**Goal**: Identify each line in the items below that contains the word "perform" and copy those lines out. Case counts.

--- Dataset rows ---

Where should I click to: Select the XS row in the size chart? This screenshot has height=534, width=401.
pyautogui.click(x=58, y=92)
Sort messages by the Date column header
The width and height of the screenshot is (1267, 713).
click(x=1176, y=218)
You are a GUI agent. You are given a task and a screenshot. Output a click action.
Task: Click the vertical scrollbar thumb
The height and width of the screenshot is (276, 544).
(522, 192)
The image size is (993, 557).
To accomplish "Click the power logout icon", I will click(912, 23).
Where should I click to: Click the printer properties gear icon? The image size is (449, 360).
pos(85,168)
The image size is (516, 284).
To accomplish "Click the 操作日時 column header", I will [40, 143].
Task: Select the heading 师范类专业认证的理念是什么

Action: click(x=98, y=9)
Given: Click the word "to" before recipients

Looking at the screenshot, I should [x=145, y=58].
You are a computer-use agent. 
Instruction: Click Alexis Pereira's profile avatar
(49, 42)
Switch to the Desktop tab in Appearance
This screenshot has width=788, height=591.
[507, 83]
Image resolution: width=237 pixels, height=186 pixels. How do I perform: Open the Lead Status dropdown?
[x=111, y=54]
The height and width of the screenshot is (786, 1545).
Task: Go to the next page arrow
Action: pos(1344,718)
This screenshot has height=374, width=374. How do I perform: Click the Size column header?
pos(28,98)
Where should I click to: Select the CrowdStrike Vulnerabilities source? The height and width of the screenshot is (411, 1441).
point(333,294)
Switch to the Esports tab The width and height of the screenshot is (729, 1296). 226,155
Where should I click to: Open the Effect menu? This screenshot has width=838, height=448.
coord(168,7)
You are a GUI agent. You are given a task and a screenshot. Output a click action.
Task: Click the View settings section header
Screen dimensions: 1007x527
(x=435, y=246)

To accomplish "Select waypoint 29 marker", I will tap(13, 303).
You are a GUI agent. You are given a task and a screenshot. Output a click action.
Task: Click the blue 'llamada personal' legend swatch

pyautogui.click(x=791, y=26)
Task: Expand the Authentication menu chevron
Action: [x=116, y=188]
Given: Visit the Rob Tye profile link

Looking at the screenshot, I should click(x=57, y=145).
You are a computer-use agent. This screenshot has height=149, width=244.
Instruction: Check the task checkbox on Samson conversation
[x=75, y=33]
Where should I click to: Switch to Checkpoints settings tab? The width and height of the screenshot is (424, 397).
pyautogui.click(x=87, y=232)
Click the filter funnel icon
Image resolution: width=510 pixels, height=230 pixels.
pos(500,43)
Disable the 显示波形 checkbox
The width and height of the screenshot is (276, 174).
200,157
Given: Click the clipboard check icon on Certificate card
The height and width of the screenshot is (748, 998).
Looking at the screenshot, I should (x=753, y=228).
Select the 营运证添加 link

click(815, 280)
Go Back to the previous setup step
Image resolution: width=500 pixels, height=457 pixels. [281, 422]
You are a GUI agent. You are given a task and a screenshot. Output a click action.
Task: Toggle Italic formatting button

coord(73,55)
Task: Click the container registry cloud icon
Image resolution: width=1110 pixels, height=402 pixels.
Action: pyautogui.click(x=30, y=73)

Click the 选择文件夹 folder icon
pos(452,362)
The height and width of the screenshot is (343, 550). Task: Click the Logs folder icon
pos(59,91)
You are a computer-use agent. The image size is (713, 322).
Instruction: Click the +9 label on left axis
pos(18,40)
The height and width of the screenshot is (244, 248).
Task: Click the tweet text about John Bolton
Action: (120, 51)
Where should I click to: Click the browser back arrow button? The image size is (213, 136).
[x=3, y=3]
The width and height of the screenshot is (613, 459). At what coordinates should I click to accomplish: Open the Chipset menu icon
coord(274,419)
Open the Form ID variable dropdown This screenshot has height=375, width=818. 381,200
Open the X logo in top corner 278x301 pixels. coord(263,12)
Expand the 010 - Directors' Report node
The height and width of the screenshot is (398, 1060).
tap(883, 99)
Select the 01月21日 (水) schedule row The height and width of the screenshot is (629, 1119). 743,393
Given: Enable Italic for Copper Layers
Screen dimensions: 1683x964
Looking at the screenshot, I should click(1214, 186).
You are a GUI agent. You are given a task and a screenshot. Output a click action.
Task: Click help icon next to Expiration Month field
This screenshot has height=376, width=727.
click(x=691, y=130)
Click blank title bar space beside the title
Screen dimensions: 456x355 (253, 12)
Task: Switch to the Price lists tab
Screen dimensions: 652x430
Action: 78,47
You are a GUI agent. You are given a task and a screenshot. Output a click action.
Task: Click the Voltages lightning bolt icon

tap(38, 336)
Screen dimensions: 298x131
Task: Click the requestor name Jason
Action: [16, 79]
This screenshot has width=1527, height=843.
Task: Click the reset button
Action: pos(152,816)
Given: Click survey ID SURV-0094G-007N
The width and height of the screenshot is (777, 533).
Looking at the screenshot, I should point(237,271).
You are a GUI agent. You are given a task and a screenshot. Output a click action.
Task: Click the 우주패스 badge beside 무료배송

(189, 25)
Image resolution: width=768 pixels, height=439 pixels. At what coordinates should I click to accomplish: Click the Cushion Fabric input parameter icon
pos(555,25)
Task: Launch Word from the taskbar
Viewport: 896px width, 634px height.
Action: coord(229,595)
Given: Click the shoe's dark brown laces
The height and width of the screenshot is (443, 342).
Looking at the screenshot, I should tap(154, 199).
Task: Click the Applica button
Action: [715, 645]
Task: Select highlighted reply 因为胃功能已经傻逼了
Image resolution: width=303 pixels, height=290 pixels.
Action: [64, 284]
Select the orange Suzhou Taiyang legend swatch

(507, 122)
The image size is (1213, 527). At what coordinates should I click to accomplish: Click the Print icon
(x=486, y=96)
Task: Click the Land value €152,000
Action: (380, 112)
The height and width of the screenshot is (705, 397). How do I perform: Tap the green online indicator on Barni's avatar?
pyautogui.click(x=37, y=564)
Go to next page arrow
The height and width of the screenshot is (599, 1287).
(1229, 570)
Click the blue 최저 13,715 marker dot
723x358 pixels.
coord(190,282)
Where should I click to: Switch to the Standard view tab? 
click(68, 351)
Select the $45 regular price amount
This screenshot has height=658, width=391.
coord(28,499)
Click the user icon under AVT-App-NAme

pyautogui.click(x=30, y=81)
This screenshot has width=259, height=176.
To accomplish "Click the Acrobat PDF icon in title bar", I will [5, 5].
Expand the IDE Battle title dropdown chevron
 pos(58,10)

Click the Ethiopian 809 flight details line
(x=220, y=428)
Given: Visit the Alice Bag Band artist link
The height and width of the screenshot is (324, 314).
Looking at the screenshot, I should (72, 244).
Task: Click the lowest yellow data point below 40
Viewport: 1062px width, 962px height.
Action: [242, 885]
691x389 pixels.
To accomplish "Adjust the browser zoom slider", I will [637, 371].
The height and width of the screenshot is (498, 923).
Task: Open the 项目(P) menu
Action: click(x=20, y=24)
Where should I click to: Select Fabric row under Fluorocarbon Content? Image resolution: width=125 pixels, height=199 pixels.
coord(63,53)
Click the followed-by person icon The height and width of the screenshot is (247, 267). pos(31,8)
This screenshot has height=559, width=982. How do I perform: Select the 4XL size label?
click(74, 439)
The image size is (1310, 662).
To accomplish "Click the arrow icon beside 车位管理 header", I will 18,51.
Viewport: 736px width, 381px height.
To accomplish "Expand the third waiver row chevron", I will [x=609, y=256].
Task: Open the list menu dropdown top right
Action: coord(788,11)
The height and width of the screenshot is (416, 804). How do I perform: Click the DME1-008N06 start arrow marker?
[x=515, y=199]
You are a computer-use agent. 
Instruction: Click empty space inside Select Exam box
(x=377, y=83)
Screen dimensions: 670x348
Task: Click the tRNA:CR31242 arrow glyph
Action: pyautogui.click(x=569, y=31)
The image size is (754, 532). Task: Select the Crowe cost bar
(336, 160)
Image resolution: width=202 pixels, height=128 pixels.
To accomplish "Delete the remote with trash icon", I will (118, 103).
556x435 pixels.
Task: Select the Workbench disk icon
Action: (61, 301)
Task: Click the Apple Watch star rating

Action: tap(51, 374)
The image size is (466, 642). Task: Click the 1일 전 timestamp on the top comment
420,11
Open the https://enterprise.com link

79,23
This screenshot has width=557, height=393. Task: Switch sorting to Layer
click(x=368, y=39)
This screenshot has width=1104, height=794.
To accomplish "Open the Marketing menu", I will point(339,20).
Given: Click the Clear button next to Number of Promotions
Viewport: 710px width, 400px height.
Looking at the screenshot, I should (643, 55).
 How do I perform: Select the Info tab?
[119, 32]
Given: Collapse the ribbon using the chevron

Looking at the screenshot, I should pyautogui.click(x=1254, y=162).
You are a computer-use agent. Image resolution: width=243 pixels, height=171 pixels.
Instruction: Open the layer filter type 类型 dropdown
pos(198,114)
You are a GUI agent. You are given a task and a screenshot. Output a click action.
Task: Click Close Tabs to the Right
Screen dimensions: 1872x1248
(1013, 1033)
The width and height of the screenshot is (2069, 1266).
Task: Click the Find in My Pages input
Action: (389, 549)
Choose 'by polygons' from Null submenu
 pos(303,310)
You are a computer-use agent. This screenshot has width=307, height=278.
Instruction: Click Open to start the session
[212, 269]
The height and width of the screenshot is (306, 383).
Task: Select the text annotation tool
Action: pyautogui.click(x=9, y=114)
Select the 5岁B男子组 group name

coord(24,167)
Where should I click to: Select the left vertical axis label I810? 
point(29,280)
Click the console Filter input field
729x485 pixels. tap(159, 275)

---

**Problem solution**:
Image resolution: width=237 pixels, height=186 pixels. How do I perform: Open the Lead Status dropdown?
This screenshot has height=374, width=374. How do I perform: Click the Size column header?
The height and width of the screenshot is (705, 397). How do I perform: Tap the green online indicator on Barni's avatar?
This screenshot has height=559, width=982. How do I perform: Select the 4XL size label?
The height and width of the screenshot is (416, 804). How do I perform: Click the DME1-008N06 start arrow marker?
 How do I perform: Select the Info tab?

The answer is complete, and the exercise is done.